Fünf Generationen einer Familie: im Zentrum, ein Kind (Kind); auf dem weiten verlassen, ihre Mutter (Mutter); auf dem weiten Recht, die Großmutter des Kindes (Großmutter); zweit vom links, die Urgroßmutter des Kindes (Urgroßmutter); und zweit vom Recht, der Ururgroßmutter des Kindes. Generation (vom Latein (Römer) generāre, meinend, "um zu zeugen",), auch bekannt als Zeugung (Fortpflanzung) in biologisch (Biologie) Wissenschaften, ist die Tat, Nachkommenschaft (Nachkommenschaft) zu erzeugen. In einem allgemeineren Sinn kann es sich auch auf die Tat beziehen, (Kreativität) etwas Lebloses wie Idee (Idee) s, Ton (Ton), elektrische Generation (Elektrizitätsgeneration) Verwenden-Technologie oder kryptografisch (Geheimschrift) Codegeneration (Codieren Sie Generation (Bearbeiter)) zu schaffen.

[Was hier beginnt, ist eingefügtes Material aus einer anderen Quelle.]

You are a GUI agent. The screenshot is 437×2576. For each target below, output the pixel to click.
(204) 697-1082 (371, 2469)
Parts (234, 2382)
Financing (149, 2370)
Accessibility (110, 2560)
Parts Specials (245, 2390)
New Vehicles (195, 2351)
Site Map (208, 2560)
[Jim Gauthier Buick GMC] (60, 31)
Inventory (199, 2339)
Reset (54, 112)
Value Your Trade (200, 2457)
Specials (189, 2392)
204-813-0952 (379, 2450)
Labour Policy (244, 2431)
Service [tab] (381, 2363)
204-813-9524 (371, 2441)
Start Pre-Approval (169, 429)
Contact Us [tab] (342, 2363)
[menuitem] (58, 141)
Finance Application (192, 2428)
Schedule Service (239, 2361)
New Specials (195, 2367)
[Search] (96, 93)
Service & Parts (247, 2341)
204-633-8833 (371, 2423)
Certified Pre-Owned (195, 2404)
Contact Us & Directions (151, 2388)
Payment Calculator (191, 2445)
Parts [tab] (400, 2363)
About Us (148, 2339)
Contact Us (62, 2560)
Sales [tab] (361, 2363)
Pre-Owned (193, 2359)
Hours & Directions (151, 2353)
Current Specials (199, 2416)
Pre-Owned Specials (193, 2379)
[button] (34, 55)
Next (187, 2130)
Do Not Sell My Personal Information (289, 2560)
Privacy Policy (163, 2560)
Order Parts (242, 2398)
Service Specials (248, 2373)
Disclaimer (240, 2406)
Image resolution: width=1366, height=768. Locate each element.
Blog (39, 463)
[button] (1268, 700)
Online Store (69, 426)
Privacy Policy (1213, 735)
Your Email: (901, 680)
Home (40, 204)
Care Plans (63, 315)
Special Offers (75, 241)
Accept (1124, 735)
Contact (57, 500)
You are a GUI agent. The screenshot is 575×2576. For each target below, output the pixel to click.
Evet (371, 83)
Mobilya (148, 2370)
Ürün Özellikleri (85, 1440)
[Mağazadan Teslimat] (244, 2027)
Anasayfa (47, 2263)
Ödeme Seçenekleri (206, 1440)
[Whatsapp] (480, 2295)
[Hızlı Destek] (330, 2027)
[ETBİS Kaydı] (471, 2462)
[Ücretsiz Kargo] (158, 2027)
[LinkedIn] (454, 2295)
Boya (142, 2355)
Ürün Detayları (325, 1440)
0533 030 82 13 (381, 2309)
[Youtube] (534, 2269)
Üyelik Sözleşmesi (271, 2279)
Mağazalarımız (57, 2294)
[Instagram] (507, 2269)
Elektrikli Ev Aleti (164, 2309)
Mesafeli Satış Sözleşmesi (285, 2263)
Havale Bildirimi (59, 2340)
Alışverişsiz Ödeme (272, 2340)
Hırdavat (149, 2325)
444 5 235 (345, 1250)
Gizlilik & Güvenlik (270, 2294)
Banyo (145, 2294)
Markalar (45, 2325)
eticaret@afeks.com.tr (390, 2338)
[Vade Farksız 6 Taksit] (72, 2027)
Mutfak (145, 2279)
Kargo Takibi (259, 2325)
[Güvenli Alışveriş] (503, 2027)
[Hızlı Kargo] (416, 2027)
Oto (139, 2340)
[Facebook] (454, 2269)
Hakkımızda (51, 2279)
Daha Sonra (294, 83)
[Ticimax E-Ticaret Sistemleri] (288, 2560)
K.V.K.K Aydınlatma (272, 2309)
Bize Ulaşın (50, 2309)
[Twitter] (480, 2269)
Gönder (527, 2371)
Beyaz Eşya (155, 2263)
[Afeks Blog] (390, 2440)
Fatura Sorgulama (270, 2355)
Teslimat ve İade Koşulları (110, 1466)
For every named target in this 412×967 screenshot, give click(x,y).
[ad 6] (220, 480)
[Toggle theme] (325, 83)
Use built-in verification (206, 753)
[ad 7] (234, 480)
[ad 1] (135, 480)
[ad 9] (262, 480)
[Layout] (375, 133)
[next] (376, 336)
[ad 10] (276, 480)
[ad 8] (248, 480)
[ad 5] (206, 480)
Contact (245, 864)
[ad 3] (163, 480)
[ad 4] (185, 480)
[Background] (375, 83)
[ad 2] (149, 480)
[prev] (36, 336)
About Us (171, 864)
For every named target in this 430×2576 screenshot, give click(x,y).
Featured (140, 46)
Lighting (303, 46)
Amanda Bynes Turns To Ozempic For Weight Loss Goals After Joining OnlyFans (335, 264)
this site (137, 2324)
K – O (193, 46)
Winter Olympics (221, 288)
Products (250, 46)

Eine Generation kann sich auf Stufen der aufeinander folgenden Verbesserung in der Entwicklung einer Technologie (Technologie) wie der innere Verbrennungsmotor (Innerer Verbrennungsmotor), oder aufeinander folgende Wiederholungen von Produkten mit dem geplanten Veralten (Geplantes Veralten), wie Videospiel-Konsole (Videospiel-Konsole) s oder Handy (Mobiltelefon) s beziehen.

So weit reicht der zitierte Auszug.